◆ Exercise: What lines below mention the word "chevron"? Copy each one.

◆ Data listing:
^^^^^^^^^^^^^^^^

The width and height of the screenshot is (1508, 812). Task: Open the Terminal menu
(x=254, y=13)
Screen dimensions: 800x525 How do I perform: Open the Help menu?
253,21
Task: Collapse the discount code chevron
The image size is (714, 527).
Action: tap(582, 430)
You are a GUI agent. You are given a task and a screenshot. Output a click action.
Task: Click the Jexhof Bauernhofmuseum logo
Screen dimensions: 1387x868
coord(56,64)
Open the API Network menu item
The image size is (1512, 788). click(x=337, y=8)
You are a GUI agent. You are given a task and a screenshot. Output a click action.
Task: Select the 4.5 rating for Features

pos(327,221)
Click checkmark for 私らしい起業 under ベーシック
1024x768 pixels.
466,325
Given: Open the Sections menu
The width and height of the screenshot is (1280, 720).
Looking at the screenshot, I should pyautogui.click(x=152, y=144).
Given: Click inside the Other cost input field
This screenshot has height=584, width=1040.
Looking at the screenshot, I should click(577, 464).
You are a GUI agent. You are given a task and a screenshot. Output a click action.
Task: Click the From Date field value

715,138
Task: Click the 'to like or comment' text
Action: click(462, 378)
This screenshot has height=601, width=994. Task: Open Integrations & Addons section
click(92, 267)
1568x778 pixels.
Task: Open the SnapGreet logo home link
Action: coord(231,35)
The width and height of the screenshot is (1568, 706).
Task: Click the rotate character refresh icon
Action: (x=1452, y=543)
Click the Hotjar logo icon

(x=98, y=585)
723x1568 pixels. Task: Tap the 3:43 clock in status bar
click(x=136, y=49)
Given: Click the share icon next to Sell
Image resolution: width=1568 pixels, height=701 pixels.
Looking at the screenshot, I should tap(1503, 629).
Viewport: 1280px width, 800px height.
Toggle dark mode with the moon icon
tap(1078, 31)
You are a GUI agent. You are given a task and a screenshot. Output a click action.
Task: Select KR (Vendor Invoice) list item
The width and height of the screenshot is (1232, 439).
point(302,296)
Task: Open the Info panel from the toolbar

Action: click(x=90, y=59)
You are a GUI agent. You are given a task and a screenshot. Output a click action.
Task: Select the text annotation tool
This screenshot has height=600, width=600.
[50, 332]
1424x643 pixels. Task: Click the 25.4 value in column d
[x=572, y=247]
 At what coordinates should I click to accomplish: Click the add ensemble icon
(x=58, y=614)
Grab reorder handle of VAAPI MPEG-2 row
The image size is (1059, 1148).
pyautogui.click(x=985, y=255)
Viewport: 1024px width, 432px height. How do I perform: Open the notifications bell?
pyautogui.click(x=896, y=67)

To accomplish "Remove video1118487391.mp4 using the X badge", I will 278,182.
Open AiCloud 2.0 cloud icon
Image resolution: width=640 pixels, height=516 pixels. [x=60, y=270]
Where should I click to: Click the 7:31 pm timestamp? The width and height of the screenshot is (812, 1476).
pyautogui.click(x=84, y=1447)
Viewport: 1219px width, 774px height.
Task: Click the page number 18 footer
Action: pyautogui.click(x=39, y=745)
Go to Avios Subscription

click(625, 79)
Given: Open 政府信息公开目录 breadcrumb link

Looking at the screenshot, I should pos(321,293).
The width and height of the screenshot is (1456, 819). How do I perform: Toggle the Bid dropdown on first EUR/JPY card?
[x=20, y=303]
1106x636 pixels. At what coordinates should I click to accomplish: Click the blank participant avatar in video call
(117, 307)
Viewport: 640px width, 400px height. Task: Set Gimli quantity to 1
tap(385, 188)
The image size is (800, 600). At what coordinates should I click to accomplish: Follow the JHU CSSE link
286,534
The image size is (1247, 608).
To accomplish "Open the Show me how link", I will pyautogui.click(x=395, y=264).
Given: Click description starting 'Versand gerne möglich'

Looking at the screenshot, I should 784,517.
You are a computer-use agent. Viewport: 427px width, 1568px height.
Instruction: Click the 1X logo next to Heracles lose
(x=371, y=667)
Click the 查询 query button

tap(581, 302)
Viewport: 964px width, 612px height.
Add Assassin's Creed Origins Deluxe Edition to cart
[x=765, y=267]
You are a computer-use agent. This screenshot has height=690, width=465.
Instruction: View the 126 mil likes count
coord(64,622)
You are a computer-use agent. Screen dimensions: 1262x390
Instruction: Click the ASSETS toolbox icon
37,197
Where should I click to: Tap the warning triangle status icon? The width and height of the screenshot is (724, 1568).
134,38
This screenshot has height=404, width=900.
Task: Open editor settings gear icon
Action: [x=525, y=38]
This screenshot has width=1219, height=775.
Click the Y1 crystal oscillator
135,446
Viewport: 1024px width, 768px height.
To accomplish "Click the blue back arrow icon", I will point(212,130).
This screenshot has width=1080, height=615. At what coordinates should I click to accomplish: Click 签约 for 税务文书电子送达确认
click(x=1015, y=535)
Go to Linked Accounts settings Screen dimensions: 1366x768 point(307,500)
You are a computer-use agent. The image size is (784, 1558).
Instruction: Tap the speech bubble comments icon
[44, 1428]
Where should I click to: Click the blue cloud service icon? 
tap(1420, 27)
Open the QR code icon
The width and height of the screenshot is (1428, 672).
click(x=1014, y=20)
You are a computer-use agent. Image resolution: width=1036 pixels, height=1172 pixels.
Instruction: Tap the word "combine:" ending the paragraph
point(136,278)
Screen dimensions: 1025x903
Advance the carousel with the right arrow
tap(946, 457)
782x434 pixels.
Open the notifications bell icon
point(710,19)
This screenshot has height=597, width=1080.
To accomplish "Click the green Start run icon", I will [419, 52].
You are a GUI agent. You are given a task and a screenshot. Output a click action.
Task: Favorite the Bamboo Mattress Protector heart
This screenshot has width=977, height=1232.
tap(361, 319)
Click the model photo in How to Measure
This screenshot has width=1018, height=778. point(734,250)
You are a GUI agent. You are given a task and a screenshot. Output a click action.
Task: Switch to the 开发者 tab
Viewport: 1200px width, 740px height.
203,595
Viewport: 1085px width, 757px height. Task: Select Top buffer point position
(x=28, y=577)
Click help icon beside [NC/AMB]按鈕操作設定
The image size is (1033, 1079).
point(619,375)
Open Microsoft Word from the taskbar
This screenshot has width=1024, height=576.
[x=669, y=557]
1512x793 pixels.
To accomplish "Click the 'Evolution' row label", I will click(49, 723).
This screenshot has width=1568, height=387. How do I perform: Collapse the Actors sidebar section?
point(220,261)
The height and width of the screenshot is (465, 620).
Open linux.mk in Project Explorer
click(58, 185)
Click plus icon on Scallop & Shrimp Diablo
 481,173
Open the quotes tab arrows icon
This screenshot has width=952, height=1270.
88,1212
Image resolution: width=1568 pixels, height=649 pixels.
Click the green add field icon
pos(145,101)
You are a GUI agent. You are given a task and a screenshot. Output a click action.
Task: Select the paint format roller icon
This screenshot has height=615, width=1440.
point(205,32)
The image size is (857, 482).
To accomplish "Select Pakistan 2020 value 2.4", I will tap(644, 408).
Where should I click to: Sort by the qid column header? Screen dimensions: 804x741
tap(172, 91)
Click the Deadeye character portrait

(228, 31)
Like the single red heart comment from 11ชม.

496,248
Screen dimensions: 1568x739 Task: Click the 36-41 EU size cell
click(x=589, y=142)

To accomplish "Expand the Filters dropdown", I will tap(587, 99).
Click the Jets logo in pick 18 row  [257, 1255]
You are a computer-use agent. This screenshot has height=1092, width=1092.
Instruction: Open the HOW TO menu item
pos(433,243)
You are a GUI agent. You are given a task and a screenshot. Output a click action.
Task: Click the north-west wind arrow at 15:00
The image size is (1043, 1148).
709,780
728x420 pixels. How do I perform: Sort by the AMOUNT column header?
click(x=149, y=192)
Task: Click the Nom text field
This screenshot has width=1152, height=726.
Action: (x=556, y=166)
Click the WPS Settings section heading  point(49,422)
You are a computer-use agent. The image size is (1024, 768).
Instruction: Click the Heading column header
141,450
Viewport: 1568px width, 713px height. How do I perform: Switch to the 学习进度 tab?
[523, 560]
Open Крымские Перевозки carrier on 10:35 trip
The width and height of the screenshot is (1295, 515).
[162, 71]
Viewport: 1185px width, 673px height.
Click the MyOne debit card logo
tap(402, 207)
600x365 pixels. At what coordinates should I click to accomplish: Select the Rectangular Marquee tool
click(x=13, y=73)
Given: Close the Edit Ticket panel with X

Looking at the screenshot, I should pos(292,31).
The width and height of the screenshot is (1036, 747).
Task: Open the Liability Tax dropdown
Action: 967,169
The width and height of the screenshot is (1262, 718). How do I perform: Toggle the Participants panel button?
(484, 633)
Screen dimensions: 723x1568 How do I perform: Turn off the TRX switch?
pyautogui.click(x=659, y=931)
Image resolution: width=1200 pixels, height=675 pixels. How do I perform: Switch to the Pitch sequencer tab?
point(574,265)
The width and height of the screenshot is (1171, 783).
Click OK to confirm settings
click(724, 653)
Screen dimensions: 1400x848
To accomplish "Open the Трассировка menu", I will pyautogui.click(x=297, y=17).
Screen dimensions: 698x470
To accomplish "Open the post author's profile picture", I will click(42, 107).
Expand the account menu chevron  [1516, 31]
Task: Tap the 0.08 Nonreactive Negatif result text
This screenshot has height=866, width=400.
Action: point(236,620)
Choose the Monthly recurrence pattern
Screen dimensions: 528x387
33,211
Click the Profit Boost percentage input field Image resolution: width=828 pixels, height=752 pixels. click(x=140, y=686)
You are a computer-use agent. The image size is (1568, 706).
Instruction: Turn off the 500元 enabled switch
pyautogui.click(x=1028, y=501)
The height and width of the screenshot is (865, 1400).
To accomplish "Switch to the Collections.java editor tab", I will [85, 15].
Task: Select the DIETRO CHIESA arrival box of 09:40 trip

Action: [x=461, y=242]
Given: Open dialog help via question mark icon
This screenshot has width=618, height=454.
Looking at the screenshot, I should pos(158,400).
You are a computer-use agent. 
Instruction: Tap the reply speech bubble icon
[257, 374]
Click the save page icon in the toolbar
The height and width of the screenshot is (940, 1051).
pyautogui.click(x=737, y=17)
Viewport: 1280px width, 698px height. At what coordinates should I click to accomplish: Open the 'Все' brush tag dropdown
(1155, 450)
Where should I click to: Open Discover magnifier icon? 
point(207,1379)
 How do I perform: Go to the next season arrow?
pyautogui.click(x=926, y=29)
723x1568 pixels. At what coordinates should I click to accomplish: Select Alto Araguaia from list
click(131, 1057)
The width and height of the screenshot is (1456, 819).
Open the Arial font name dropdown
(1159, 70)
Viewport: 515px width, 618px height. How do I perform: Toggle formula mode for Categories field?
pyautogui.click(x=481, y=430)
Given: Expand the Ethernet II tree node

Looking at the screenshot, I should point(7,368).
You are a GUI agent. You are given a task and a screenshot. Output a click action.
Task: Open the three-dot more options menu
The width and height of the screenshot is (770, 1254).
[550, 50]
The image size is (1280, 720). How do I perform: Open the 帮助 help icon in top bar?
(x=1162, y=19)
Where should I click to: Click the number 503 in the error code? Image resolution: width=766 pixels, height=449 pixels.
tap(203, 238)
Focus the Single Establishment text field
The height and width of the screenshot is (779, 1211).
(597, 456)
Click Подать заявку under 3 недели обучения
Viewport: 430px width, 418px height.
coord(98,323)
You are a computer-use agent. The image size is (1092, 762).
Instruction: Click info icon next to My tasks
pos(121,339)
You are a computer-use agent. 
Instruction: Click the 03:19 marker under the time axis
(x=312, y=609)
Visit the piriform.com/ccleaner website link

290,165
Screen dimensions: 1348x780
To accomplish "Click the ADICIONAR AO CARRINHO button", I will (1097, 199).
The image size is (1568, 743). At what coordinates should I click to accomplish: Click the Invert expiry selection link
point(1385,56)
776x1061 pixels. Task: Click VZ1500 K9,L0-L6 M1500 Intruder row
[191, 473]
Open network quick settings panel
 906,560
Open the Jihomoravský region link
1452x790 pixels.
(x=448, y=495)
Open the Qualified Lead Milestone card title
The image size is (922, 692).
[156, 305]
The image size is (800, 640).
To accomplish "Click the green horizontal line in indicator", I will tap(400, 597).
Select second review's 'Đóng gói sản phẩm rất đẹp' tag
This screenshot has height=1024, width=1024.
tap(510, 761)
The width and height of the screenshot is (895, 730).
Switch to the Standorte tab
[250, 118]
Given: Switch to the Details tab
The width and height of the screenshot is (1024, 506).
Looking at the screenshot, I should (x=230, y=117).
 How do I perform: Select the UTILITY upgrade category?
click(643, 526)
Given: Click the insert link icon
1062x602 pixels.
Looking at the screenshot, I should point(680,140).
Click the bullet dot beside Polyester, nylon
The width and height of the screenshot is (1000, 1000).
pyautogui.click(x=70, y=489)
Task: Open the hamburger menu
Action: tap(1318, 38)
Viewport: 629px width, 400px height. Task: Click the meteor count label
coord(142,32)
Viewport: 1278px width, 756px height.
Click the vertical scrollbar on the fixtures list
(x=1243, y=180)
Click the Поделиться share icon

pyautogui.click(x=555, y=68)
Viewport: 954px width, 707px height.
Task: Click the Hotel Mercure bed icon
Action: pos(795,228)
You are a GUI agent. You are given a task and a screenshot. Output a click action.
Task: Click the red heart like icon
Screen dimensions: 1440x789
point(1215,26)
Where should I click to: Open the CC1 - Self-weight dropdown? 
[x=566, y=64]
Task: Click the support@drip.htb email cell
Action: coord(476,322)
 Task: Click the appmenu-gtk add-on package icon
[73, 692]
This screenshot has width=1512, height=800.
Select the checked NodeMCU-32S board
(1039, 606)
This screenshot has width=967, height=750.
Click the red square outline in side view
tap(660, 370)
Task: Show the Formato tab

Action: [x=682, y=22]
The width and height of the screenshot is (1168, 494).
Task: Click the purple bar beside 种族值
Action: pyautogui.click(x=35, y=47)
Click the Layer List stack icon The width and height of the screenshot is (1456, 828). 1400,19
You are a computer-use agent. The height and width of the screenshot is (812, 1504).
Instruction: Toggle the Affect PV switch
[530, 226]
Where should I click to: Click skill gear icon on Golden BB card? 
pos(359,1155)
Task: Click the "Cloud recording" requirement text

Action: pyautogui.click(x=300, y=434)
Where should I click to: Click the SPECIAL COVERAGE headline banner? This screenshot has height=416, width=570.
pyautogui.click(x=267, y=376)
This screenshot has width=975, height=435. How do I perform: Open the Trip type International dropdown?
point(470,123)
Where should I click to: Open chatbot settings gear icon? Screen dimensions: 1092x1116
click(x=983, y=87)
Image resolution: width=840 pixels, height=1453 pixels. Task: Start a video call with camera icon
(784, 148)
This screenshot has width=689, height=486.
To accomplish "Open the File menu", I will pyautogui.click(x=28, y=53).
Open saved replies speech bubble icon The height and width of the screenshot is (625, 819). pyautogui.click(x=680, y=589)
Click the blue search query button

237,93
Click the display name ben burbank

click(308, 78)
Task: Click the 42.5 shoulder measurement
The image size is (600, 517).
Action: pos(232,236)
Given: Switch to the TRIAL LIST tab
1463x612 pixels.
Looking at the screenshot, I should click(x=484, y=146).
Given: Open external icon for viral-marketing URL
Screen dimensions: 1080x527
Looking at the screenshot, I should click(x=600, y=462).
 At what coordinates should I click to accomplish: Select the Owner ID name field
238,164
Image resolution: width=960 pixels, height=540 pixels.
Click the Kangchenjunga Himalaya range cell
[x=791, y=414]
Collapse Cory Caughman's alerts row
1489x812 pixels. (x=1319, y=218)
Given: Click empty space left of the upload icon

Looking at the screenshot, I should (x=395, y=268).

^^^^^^^^^^^^^^^^

◆ Completed task:
Task: Collapse the discount code chevron
Expand the account menu chevron  [1516, 31]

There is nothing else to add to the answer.